- **EXCERPTED PASSAGE**
*** Begin section ***
I hadn’t actually heard of this film until recently and I think the two reasons for this were as follows:
1. As a subgenre, apocalyptic Zombie films have literally been done to death, to the point where if you say ‘fancy a zombie film?’ 2/3 of people will wince and say ‘not another one’. At which point you have to convince the other party ‘no, but there’s a twist, it’s not like the others’; this is always a hard sell.
2. Considering the talent involved and the allegorical themes it sets itself, I think the filmmakers were trying to downplay the ‘zombie/horror’ theme and market it as a serious film for the arthouse crowd. Again, you say the word zombie to someone over the age of 25 and you’ve probably lost half your audience already, or perhaps it’s only people over 25 who still enjoy zombie films. I’ve met a few who think horror films are stupid and immature.
Without a doubt this is a zombie horror film. The critical difference here, and one which distinguishes it from other horror films, is that like The Walking Dead and Romero’s original ‘Living Dead’ films, is that the drama, the characters and symbolism of the zombies have a strong moral message. Not a very interesting message, but one nonetheless. Basically ‘humans are bad, they’ve gotta go: get used to it’.
Despite how this sounds, interestingly the humans, mostly the men, aren’t really that bad at all. Normally there’s one or two characters who seem particularly evil and sadistic, and although the way the soldiers and scientists treat their child test subjects is coarse and unsympathetic they do so for a very good reason, and herein lies the central premise of the film.
But don’t feel misled, these children carry the virus and even show the same violent and cannibalistic behaviours as the rotting infected (‘Hungries’) that now rule the city, except the children aren’t actually deceased like these. They appear alive and cognitive after inheriting the gene from their parents in utero, except with a fairly disturbing and gruesome maturation process. The virus itself is a ‘Day of the Triffids’ homage, in that it’s a fungus which destroys the host but somehow reanimates them as a decomposing cannibal before growing into a tree and spreading its spores as an airborne bacteria.
The writer Mike Carey, who has written several comic books, films and TV series, uses Schrödinger’s theory of a dead/live cat in a box as the metaphor for whether the children are still human. Glenn Close, playing the sinister child-killing scientist, explains to the girl they’re planning to dissect, ‘the logical answer is that the cat is both dead and alive’.
However,I believe this theory often gets misinterpreted as a metaphor for morality and existence, when it’s really about physics although it often gets discussed in philosophy. Carey also has the girl’s guardian, a young teacher employed to observe the children’s behaviour, recite them a story about Pandora’s Box. She teaches them the moral lessons which the scientists and soldiers have apparently forgotten.
*** End section ***
- **TASK LIST**
1) Rewrite everything from "The writer Mike" down to "have apparently forgotten." in the film review, putting "tutor" in place of "teacher".
2) In the film review, what name is given to the rotting infected who now rule the city?
Rely only on the text above.

- **EXERCISE DATA**
*** Begin section ***
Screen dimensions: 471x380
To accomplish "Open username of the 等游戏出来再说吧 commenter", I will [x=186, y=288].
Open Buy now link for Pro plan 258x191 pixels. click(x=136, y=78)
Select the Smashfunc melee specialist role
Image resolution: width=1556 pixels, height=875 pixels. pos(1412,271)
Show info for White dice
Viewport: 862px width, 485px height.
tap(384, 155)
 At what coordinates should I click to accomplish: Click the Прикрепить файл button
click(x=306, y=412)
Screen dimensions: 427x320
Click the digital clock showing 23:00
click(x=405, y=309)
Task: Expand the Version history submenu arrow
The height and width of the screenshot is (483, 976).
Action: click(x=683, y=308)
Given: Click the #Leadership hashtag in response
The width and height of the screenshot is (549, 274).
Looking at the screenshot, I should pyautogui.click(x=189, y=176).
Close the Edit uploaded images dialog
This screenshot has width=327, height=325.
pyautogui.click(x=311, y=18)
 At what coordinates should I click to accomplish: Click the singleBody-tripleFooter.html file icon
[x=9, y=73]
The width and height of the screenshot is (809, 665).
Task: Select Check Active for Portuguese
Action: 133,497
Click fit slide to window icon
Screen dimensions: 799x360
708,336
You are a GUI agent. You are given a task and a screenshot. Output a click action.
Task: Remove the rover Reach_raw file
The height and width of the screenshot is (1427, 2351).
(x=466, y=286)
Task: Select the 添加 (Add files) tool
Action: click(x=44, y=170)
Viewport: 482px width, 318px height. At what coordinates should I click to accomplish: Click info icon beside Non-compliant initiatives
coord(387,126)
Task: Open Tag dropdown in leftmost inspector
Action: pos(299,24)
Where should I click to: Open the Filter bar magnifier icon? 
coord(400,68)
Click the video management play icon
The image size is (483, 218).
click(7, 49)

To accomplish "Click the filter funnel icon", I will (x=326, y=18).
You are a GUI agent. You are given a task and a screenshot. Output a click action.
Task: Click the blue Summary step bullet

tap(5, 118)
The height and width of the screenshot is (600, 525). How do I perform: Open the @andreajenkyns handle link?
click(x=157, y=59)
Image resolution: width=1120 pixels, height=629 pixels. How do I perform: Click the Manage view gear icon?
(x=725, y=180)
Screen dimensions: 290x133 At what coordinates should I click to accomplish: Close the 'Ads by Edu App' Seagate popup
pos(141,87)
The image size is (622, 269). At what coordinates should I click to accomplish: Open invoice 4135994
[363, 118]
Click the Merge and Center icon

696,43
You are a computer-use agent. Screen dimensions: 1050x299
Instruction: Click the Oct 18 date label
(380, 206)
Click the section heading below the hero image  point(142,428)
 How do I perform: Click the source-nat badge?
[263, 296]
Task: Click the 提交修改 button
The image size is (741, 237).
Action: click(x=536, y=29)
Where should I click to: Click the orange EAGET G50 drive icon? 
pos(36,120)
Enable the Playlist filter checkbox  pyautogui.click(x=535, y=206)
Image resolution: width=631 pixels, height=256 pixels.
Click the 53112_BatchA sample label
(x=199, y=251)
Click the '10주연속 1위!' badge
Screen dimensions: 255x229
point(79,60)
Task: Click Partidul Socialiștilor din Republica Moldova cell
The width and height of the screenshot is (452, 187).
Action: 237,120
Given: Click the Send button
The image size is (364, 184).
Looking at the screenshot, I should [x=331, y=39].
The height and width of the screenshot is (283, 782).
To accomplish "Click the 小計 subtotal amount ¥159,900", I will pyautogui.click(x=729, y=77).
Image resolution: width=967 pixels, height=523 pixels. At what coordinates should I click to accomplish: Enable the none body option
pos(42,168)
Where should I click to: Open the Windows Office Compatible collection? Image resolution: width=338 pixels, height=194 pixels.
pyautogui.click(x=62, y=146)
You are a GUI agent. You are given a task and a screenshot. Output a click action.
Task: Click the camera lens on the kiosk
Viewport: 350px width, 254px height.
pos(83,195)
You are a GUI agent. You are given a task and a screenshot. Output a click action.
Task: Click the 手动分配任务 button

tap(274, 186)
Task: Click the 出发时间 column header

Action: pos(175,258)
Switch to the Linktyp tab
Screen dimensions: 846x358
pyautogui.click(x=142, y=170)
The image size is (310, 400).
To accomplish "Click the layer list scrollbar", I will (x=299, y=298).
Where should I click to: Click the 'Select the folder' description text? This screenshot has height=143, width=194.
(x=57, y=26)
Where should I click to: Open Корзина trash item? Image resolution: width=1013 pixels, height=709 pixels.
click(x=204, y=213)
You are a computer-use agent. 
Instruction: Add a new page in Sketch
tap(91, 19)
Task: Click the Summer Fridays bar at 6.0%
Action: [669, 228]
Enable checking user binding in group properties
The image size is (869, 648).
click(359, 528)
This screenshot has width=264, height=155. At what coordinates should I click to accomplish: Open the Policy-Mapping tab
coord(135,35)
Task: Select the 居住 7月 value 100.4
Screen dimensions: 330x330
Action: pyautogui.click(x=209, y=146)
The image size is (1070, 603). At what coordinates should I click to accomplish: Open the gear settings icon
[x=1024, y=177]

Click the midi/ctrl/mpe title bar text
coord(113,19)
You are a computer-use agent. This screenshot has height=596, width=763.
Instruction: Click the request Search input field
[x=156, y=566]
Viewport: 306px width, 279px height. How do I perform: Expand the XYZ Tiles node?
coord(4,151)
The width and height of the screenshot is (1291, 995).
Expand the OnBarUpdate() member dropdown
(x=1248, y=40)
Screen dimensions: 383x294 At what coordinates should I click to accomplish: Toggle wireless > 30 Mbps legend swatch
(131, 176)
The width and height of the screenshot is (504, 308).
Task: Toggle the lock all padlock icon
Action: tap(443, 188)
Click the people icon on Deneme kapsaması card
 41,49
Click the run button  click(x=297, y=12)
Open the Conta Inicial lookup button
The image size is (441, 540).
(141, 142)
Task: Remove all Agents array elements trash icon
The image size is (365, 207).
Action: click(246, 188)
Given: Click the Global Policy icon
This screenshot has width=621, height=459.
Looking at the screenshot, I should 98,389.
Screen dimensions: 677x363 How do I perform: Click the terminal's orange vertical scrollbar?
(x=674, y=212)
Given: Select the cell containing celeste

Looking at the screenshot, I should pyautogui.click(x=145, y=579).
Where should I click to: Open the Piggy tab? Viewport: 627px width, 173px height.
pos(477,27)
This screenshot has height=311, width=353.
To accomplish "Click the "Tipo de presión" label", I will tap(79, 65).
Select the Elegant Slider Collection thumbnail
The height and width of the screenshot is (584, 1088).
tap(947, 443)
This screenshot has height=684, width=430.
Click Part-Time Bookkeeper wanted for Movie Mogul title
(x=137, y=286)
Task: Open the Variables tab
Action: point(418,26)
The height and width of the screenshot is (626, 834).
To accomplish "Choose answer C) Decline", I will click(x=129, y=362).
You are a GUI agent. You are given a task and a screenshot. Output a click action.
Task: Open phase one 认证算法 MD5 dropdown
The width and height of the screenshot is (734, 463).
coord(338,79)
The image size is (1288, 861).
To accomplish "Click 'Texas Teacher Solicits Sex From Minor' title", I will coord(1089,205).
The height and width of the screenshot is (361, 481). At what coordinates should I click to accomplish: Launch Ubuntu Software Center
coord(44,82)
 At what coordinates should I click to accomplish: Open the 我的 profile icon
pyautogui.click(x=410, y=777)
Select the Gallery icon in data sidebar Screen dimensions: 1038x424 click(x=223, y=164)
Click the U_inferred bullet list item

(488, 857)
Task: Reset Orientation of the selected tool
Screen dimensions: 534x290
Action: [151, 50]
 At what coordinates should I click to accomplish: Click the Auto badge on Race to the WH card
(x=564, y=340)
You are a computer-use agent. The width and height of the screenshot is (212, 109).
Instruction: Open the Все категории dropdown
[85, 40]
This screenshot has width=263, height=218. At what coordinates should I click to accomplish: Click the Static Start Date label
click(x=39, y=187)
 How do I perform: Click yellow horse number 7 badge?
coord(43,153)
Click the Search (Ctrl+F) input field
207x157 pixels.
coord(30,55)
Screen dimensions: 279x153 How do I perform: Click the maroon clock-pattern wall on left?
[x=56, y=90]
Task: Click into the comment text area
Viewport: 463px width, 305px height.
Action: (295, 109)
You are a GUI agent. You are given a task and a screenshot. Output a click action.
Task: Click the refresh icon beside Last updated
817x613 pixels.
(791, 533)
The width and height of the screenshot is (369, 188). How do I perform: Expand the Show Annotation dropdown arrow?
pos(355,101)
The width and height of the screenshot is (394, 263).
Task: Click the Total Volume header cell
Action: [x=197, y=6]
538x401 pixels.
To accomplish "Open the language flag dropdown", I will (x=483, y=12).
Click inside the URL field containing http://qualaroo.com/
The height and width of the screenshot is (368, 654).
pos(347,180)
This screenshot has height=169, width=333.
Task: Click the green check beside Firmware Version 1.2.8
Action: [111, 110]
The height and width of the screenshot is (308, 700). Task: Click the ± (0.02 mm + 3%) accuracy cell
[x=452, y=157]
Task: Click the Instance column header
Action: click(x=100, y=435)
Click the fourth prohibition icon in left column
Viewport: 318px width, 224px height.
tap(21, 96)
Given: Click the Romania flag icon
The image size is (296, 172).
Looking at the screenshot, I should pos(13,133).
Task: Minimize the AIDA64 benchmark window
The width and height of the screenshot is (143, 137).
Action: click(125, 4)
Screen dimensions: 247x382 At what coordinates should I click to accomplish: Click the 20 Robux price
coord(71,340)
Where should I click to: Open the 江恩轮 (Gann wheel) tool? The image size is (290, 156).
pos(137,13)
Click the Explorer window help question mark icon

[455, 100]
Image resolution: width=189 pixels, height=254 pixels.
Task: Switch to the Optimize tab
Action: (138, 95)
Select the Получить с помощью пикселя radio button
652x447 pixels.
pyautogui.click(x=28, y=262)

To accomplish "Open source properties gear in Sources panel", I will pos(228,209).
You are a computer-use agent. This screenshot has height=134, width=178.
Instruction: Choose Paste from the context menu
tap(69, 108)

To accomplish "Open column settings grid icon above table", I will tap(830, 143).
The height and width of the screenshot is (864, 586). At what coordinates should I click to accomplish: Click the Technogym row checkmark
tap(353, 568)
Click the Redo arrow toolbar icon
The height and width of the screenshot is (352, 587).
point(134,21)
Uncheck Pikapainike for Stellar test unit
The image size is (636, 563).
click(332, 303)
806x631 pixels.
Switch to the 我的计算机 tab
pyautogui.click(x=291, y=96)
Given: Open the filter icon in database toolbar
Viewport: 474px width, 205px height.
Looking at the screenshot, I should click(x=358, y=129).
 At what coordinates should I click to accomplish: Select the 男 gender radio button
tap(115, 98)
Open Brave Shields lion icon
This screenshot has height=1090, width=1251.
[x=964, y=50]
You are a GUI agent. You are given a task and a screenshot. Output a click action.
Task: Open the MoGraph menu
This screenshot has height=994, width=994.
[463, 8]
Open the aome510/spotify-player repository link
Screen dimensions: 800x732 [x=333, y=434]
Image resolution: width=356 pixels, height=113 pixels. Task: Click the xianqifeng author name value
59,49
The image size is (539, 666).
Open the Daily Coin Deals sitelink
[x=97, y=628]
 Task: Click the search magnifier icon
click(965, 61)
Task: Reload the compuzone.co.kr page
*** End section ***
- **ANSWERS TO EACH TASK**
1)
The writer Mike Carey, who has written several comic books, films and TV series, uses Schrödinger’s theory of a dead/live cat in a box as the metaphor for whether the children are still human. Glenn Close, playing the sinister child-killing scientist, explains to the girl they’re planning to dissect, ‘the logical answer is that the cat is both dead and alive’.
However,I believe this theory often gets misinterpreted as a metaphor for morality and existence, when it’s really about physics although it often gets discussed in philosophy. Carey also has the girl’s guardian, a young tutor employed to observe the children’s behaviour, recite them a story about Pandora’s Box. She teaches them the moral lessons which the scientists and soldiers have apparently forgotten.

2) They are called the "Hungries."